→ **Your instructions**
For the word "computer", return each line of the data in which it occurs.

Entries taken from a collection:
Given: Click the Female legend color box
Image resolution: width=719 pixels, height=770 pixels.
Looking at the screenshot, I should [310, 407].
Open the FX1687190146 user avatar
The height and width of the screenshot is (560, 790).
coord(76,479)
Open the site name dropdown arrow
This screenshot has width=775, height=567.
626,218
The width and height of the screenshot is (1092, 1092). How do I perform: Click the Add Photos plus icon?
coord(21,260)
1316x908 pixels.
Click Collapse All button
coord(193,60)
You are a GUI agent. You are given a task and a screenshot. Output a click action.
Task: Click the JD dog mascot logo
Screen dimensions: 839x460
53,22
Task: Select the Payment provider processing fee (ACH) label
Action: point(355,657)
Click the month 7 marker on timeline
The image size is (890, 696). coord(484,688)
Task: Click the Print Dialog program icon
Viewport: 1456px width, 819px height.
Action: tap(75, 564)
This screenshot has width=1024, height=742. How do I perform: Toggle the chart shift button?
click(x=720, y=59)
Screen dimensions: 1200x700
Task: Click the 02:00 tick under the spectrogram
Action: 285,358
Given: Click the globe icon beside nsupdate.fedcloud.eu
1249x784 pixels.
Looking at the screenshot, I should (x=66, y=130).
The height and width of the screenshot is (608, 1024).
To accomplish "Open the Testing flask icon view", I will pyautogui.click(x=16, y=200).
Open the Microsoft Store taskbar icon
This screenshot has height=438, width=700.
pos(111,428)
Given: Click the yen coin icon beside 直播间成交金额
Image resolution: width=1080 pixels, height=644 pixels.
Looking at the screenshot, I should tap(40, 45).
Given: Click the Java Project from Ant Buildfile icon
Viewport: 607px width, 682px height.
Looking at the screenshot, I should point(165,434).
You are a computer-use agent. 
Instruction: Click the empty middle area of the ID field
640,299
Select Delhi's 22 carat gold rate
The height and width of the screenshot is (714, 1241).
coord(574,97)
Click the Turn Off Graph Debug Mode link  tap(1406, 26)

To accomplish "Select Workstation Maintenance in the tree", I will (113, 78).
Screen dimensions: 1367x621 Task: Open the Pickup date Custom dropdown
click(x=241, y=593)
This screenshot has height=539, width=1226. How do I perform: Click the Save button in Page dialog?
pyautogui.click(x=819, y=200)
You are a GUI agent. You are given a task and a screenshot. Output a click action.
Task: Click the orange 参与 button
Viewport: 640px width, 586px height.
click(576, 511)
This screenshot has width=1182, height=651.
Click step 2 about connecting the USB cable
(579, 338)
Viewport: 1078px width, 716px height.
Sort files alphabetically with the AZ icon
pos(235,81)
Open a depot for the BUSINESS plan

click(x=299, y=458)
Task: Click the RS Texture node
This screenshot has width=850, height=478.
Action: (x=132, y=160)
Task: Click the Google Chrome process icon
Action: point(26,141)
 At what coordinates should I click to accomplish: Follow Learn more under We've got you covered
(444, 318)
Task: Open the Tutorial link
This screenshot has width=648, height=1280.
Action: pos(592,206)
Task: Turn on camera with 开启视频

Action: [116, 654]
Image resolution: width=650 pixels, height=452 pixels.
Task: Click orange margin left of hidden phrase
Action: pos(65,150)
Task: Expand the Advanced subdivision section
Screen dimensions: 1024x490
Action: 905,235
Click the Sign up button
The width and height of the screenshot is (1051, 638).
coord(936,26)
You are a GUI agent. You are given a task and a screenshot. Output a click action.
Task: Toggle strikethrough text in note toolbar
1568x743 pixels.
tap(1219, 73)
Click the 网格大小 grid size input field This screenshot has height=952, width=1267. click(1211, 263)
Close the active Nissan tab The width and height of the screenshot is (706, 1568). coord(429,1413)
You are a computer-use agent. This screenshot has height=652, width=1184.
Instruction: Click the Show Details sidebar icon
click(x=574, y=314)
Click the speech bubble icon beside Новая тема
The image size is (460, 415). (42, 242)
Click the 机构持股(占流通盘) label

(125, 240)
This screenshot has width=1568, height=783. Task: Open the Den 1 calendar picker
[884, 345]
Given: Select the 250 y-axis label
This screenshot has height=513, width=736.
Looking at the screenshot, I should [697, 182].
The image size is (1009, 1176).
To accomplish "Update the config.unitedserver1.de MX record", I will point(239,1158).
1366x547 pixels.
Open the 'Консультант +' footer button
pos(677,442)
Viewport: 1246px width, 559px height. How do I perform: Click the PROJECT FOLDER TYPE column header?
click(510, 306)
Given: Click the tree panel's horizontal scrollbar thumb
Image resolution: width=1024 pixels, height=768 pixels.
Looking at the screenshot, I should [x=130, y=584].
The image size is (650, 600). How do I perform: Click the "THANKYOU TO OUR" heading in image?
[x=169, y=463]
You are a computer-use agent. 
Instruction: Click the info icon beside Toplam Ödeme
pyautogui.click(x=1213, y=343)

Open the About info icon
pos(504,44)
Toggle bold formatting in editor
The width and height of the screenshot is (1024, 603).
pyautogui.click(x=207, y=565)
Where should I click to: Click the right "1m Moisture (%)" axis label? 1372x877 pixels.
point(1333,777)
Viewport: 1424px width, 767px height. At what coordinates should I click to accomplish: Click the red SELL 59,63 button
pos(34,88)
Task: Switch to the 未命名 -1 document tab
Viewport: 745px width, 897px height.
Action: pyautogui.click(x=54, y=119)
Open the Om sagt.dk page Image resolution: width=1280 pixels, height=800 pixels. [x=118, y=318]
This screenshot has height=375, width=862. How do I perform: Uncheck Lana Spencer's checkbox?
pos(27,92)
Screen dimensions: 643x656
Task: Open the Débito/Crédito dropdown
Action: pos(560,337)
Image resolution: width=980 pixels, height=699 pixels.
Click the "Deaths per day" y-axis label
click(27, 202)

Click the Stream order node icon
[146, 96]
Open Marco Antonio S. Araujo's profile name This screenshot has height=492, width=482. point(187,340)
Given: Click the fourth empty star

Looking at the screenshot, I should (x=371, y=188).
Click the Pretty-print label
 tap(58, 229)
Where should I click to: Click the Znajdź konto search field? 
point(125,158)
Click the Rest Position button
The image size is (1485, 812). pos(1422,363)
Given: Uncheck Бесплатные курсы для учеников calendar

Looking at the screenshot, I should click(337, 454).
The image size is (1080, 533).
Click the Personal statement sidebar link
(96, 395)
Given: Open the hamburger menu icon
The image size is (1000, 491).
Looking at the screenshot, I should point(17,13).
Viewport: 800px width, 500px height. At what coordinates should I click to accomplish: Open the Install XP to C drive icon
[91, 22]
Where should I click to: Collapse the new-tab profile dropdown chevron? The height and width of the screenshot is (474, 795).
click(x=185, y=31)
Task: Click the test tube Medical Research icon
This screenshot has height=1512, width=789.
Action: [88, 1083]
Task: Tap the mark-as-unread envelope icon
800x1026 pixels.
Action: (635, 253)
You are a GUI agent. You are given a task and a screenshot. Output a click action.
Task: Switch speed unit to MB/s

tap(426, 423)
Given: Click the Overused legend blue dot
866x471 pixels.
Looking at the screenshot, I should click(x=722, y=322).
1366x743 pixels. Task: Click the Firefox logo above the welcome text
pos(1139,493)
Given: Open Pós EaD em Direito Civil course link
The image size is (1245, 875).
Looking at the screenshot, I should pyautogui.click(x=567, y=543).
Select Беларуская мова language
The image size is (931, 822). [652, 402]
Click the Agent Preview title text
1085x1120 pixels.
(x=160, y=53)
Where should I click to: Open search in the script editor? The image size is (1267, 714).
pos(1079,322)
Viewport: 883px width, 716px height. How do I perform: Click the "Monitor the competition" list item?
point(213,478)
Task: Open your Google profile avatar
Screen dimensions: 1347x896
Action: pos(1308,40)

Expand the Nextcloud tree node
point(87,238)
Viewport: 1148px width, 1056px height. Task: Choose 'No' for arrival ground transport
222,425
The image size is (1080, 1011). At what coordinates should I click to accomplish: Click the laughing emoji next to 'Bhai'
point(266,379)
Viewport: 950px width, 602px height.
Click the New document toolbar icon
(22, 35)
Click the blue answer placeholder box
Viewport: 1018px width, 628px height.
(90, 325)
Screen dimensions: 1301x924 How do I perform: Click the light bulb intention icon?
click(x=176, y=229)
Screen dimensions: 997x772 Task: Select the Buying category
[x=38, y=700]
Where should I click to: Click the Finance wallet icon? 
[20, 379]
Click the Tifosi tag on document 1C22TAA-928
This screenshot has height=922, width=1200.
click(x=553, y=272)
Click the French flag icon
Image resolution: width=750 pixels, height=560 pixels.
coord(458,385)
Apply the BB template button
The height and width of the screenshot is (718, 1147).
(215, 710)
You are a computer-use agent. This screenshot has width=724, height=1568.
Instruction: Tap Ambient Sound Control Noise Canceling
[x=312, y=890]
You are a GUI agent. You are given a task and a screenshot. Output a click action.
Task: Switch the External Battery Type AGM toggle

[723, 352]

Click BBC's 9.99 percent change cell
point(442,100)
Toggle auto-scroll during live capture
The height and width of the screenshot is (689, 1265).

→ **Exercise answer**
You are a computer-use agent. 
You are a computer-use agent. This screenshot has height=652, width=1184.
You are a computer-use agent. 
You are a computer-use agent. This screenshot has width=724, height=1568.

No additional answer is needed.